(Items listed in a dataset)

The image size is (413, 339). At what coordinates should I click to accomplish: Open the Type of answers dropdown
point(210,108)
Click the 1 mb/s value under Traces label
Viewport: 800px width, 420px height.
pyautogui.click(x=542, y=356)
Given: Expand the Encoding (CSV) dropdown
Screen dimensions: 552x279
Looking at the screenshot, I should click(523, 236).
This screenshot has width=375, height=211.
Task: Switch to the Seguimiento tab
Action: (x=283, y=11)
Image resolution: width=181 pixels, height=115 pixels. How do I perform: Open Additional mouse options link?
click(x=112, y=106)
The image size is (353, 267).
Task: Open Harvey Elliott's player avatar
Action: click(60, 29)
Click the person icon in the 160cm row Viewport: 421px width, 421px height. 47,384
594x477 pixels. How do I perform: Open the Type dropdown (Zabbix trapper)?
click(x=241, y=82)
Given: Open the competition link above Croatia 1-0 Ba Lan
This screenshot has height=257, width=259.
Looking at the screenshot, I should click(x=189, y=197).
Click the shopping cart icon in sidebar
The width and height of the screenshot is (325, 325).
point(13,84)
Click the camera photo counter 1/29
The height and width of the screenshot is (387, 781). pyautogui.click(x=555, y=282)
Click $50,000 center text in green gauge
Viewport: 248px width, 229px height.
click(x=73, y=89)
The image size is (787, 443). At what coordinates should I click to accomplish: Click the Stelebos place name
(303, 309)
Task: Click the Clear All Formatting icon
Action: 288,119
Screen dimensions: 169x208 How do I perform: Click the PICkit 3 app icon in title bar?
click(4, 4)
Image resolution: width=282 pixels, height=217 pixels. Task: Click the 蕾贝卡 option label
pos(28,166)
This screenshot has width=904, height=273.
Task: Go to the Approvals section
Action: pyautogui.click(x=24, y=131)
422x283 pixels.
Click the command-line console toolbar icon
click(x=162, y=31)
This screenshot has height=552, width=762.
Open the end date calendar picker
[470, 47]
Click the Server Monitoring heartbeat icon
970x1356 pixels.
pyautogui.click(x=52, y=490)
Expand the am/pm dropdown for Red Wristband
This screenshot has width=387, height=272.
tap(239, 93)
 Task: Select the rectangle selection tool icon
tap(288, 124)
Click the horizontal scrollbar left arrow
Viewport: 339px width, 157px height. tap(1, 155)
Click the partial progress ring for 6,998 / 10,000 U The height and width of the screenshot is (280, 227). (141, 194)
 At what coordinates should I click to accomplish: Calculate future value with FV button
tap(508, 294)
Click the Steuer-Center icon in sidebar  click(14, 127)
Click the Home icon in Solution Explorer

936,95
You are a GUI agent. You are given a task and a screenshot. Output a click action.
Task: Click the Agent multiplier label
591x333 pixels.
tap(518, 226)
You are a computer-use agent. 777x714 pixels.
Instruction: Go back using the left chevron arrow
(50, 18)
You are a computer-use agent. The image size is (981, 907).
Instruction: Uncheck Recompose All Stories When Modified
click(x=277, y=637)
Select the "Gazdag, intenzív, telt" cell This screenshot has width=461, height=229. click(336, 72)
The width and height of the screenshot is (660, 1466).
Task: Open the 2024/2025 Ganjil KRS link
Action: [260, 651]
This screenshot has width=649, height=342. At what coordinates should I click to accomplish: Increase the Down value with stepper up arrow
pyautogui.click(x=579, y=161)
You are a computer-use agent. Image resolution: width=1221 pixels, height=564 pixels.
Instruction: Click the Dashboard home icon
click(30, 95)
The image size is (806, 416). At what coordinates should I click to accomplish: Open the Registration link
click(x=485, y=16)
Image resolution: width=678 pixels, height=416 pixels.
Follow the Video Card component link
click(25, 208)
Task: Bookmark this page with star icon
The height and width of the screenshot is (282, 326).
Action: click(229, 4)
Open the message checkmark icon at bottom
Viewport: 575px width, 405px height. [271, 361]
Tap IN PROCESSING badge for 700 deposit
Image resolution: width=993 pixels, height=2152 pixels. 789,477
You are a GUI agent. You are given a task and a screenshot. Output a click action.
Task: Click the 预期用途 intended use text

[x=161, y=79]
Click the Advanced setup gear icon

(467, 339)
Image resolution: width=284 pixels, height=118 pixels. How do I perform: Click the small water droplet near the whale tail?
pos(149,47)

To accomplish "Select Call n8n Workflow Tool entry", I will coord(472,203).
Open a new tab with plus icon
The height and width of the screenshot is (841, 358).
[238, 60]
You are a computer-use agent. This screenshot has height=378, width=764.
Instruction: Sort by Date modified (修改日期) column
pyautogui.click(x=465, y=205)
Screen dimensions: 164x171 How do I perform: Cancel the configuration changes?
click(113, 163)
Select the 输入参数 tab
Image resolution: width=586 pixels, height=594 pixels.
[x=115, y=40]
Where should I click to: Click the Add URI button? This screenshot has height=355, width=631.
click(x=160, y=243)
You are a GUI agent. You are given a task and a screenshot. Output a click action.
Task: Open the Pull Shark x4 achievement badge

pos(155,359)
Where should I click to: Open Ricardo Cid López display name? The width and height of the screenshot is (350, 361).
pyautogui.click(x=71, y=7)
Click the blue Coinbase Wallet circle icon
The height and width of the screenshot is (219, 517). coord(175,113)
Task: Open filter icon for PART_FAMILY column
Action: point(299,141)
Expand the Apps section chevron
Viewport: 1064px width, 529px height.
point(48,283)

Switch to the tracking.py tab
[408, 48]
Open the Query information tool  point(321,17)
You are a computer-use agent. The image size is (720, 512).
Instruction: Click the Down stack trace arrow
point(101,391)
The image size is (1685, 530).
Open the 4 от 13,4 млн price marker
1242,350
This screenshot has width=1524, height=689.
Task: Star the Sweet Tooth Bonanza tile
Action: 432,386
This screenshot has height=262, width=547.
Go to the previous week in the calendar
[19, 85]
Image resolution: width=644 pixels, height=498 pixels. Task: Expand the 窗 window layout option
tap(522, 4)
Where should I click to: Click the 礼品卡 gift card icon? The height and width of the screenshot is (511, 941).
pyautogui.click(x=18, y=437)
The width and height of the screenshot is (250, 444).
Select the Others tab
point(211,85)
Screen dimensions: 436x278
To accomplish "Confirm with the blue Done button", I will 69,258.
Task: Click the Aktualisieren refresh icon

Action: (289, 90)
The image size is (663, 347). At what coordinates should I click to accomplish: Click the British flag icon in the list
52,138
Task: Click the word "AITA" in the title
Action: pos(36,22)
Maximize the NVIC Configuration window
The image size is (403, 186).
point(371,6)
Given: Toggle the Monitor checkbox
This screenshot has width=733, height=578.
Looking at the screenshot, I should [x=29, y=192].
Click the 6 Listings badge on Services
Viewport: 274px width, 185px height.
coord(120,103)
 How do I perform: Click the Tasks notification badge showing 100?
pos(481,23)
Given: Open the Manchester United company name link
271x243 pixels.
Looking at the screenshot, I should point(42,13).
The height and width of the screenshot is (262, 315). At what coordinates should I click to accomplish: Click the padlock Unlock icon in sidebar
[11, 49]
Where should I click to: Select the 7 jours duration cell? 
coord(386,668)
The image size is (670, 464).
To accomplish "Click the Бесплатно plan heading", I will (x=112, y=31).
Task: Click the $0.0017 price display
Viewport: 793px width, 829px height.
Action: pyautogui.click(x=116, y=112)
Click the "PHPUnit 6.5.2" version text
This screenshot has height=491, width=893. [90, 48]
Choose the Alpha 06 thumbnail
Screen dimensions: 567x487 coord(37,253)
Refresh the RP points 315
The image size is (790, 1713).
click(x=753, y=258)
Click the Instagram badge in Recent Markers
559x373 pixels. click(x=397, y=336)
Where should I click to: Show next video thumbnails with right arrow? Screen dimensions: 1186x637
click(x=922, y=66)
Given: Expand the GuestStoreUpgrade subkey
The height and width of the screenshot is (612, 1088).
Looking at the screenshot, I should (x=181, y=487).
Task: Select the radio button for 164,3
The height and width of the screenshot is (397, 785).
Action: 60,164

YOUR ASSIGNMENT => Note each line of the entries that has "computer" in it, and copy those lines.

COMPLETED TASK =>
You are a computer-use agent. 777x714 pixels.
You are a computer-use agent. The image size is (981, 907).
You are a computer-use agent. Image resolution: width=1221 pixels, height=564 pixels.
You are a computer-use agent. This screenshot has height=378, width=764.
You are a computer-use agent. The image size is (720, 512).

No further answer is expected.